Saved data entries:
━━━━━━━━━━

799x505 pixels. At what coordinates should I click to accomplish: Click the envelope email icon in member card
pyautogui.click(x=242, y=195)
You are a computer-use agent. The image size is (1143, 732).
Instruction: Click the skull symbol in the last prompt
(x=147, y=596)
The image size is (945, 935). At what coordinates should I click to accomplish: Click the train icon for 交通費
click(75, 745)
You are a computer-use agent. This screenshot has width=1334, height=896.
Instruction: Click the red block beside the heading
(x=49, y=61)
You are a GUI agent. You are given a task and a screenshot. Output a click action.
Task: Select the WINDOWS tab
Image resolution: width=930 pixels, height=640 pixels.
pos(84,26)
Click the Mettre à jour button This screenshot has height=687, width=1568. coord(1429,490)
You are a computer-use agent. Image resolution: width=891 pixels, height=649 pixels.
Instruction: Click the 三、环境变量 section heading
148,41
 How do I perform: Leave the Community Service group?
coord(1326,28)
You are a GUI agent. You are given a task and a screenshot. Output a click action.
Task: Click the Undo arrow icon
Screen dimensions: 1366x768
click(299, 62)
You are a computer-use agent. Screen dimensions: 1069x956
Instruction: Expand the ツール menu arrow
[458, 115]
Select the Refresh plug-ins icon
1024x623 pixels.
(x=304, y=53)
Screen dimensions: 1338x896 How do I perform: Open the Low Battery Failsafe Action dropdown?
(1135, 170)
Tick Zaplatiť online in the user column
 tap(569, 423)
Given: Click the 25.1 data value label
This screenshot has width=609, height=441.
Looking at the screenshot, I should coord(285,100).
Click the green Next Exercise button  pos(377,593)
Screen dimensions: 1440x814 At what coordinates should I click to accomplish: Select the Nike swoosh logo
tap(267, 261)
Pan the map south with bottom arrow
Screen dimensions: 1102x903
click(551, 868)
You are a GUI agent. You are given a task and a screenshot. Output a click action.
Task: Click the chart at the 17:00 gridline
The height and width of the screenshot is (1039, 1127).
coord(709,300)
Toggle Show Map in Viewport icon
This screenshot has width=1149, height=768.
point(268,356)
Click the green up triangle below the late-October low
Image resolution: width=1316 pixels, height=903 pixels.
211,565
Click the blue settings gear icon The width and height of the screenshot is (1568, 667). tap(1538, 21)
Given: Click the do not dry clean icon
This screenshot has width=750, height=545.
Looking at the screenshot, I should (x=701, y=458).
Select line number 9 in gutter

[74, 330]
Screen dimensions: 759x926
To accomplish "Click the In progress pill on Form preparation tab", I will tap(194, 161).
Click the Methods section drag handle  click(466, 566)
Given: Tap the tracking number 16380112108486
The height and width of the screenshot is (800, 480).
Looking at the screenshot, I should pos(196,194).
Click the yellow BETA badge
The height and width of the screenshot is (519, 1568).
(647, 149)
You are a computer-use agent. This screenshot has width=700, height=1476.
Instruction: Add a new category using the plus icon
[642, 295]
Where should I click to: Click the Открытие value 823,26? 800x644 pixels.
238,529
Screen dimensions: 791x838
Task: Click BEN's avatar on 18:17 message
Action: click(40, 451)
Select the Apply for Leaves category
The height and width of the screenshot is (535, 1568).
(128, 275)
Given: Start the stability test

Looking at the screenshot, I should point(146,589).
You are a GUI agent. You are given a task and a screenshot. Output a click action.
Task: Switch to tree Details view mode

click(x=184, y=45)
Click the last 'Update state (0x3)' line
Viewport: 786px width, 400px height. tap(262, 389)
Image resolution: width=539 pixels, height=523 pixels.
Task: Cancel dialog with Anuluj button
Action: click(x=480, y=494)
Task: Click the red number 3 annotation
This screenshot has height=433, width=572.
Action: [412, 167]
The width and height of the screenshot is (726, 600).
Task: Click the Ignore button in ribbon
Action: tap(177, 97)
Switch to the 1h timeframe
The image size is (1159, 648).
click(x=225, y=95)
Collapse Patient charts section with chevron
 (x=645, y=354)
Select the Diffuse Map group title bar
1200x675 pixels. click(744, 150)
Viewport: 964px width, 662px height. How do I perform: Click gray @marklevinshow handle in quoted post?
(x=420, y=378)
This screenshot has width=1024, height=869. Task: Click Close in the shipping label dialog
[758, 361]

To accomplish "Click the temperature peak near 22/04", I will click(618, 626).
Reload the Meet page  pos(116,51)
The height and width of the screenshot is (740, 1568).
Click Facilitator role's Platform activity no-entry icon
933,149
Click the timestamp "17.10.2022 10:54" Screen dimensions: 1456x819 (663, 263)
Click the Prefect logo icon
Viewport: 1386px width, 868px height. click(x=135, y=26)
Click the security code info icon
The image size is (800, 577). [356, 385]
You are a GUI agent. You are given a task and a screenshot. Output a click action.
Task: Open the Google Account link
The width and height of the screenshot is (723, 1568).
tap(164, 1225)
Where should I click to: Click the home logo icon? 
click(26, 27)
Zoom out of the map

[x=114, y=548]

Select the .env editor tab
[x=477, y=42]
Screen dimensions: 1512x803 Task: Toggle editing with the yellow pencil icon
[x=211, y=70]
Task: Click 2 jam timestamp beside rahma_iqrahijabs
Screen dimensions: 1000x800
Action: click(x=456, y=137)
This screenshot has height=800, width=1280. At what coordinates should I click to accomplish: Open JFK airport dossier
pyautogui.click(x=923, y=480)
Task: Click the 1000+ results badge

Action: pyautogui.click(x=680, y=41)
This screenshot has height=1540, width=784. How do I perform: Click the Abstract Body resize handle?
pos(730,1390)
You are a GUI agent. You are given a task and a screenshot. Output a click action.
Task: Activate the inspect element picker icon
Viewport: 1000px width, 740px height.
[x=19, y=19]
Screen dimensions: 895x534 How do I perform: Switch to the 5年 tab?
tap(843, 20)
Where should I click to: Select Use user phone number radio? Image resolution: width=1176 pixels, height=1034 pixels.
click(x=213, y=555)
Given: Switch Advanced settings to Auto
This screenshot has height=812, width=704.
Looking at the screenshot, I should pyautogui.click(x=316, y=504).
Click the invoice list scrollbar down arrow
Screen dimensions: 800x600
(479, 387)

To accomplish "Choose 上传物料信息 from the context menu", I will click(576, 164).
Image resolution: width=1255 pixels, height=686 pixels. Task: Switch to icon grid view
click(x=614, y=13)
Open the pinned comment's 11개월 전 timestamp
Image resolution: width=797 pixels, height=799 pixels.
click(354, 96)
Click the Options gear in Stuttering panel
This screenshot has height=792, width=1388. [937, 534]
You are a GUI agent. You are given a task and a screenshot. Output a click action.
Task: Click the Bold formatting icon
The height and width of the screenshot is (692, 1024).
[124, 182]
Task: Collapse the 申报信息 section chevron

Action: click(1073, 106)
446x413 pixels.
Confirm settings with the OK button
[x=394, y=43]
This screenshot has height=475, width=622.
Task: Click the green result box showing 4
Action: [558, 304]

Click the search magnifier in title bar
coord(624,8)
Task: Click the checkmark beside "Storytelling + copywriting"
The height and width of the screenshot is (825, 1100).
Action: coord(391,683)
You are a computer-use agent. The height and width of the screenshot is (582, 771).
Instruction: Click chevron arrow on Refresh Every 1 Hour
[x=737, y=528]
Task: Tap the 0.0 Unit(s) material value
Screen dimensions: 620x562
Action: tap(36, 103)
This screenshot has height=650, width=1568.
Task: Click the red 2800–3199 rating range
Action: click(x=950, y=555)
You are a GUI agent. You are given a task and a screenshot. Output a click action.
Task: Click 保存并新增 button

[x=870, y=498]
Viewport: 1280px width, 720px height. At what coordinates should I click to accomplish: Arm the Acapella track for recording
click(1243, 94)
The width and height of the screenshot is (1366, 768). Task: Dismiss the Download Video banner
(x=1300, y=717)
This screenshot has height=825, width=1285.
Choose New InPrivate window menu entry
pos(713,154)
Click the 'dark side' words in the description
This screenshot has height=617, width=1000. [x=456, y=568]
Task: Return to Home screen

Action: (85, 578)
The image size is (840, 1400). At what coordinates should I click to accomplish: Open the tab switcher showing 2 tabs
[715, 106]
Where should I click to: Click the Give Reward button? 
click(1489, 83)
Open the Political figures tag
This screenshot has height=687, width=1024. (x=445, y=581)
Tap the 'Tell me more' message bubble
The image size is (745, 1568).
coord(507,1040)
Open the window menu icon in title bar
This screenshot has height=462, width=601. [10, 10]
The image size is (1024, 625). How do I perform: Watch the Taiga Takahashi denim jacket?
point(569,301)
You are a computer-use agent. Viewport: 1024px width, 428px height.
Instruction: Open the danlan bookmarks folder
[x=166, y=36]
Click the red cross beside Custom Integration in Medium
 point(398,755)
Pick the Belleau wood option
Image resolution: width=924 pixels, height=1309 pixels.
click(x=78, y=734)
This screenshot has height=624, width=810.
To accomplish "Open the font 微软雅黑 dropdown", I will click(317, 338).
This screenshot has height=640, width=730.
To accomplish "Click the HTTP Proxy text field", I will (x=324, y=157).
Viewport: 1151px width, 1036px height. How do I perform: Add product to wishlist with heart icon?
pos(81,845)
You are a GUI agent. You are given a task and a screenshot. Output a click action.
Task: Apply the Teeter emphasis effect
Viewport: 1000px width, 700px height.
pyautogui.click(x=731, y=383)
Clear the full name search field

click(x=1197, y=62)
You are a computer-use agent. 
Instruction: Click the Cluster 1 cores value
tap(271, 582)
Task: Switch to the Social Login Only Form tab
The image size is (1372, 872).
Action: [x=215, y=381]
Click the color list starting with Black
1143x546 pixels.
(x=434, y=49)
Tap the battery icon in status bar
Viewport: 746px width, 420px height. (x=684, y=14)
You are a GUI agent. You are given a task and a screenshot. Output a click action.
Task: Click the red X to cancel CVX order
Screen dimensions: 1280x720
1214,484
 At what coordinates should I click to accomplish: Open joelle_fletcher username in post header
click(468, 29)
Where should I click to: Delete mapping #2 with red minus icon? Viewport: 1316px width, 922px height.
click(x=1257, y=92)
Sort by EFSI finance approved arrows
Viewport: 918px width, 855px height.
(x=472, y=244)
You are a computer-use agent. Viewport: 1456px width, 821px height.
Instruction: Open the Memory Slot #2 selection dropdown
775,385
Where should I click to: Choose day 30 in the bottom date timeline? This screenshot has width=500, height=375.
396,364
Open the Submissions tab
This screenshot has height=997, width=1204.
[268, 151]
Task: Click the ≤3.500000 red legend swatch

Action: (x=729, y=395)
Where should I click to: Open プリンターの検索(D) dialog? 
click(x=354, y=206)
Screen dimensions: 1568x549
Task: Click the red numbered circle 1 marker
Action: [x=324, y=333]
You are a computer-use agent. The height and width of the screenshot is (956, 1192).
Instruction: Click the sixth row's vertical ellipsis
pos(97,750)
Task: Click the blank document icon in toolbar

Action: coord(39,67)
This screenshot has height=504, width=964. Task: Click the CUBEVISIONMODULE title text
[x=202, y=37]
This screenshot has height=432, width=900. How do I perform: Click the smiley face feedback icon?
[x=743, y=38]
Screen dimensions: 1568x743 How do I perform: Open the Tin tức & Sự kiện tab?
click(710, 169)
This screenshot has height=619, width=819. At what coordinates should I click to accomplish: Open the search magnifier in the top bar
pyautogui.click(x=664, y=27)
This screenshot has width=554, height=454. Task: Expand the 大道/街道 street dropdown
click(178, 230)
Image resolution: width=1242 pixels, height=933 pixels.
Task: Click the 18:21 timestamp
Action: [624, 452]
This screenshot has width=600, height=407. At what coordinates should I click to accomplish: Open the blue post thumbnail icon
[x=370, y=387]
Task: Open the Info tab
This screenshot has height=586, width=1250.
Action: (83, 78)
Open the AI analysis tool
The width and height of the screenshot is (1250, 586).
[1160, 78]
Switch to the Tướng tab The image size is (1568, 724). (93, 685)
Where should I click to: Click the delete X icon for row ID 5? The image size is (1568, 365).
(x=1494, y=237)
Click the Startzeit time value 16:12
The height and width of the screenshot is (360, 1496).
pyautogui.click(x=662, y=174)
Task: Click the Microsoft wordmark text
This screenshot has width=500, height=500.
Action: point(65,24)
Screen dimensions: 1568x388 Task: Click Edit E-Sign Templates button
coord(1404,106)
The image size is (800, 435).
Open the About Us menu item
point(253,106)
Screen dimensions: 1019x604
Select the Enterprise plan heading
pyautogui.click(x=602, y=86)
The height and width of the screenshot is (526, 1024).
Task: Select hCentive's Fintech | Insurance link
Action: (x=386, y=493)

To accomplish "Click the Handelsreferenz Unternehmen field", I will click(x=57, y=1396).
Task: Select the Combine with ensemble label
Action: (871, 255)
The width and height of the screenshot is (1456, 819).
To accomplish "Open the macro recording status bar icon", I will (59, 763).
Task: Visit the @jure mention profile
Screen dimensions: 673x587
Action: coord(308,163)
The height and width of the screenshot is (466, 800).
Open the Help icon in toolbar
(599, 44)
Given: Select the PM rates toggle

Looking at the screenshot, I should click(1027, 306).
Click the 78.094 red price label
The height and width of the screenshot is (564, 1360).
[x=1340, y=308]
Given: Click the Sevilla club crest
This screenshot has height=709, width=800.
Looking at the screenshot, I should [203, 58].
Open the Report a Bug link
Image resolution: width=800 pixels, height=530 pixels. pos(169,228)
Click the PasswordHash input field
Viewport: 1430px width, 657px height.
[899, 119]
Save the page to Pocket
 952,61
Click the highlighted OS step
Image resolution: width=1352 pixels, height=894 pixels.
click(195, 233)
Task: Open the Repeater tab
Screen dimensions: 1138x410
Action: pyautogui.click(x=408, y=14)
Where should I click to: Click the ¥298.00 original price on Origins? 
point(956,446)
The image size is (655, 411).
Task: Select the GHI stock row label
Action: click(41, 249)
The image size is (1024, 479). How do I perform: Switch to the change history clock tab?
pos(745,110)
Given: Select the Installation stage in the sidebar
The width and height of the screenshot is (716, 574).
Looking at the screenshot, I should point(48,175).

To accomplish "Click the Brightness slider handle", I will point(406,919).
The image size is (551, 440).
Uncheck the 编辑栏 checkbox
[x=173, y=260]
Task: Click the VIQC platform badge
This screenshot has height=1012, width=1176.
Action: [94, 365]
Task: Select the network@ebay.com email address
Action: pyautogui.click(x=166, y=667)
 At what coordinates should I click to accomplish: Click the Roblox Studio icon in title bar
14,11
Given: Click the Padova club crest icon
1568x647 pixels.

━━━━━━━━━━

▶ Work instruction
Determine the number of lines in the records that contain the word "club", and provide that number alone.

▶ Response
2